Sob a liderança do conde germânico Nicolau Ludwig von Zinzendorf (1700-1760) foi organizada a comunidade de Herrnhut ("refúgio do Senhor"), na Morávia. A importância dessa comunidade é assim descrita pelo historiador Schalkwijk:

...em vinte anos, Herrnhut enviaria mais missionários ao exterior do que todas as outras igrejas protestantes nos primeiros duzentos anos da sua existência! E em breve, a Igreja Morávia no campo missionário seria maior do que a própria igreja mãe.

Além de ser o mentor dos moravianos, Zinzendorf foi o grande missionário-estadista que deu novo impulso às missões no período moderno. Em 1721, já formado e seguindo a tradição familiar, Zinzendorf ingressou no serviço oficial do Eleitor, em Dresden. Em 1722, após ficar sensibilizado com o pedido de abrigo feito por um homem, ele convidou um grupo de trezentos morávios para viver na sua propriedade que seria batizada de “refúgio do Senhor".

Esses refugiados eram o remanescente da Unidade dos Irmãos Boêmios, herdeiros espirituais de João Hus (1372-1415).

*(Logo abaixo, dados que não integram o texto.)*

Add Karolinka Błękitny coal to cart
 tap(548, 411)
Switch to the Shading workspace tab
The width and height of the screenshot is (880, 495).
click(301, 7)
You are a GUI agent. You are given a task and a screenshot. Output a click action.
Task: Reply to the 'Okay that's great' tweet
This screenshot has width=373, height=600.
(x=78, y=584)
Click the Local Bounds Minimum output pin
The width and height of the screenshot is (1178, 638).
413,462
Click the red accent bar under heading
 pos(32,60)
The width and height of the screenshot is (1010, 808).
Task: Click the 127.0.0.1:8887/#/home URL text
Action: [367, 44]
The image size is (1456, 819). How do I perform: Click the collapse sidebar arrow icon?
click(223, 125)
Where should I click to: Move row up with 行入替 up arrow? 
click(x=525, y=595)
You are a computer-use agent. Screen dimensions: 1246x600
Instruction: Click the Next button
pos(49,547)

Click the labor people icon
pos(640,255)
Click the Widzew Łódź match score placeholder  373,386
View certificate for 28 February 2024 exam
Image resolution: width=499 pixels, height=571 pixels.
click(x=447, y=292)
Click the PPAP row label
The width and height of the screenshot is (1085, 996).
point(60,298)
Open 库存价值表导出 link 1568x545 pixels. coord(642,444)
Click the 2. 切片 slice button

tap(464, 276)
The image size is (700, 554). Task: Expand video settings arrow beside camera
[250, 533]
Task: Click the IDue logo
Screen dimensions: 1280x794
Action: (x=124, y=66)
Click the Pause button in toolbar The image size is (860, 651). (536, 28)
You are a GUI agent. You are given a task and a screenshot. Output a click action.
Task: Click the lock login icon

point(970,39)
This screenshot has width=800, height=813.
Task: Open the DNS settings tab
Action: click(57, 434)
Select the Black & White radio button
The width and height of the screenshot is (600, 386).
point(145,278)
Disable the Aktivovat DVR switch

Por esse tempo Zinzendorf teve a certeza do chamado ministerial, deixou o emprego público e tornou-se o líder da comunidade, que cresceu e se organizou como igreja em 1727.

Ordenado ministro luterano, veio a ser, em 1737, o primeiro bispo da Igreja dos Irmãos restaurada. Os morávios escreveram um dos capítulos mais inspiradores da história da Igreja Cristã e do avanço missionário protestante.

O movimento pietista alcançou outros pontos do continente europeu, venceu os mares, influenciou o pai do metodismo, João Wesley (1703-1791), e também chegou à Nova Inglaterra (futuros EUA). O próprio conde Zinzendorf esteve lá e ajudou a fundar a igreja moraviana em Bethlehem, Pensilvânia.

Conclusão

O pietismo deu origem a algumas denominações autônomas, mas sua maior influência se verificou através da penetração silenciosa nas principais igrejas protestantes, em especial na América do Norte.

Os grupos mais afetados foram os luteranos, os metodistas e os batistas, bem como muitas igrejas resultantes das missões norte-americanas ao redor do mundo no século 19. As igrejas de santidade e o movimento pentecostal também podem ser vistos como manifestações radicais do pietismo alemão.

O pietismo foi um fenômeno de reavivamento da igreja, um necessário esforço em defesa da piedade. Iniciou com a proposta de reformar o luteranismo e acabou transformando os pequenos grupos (collegiapietatis) em igrejas dentro da igreja, ensejando em alguns lugares o exclusivismo e a divisão.

Essas observações não desvalorizam o movimento pietista, mas nos alertam para o fato de que até mesmo as melhores causas podem se desviar do seu propósito inicial. A única obra perfeita é a divina.

Aplicação

Deparamo-nos, em nosso país, com muitos templos cheios de pessoas vazias. Pense nas razões que trazem você à igreja ou que fazem você permanecer nela. De fato, seu prazer está no Senhor?

Como podemos estimular a busca da verdadeira piedade em nós mesmos e na comunidade à qual pertencemos?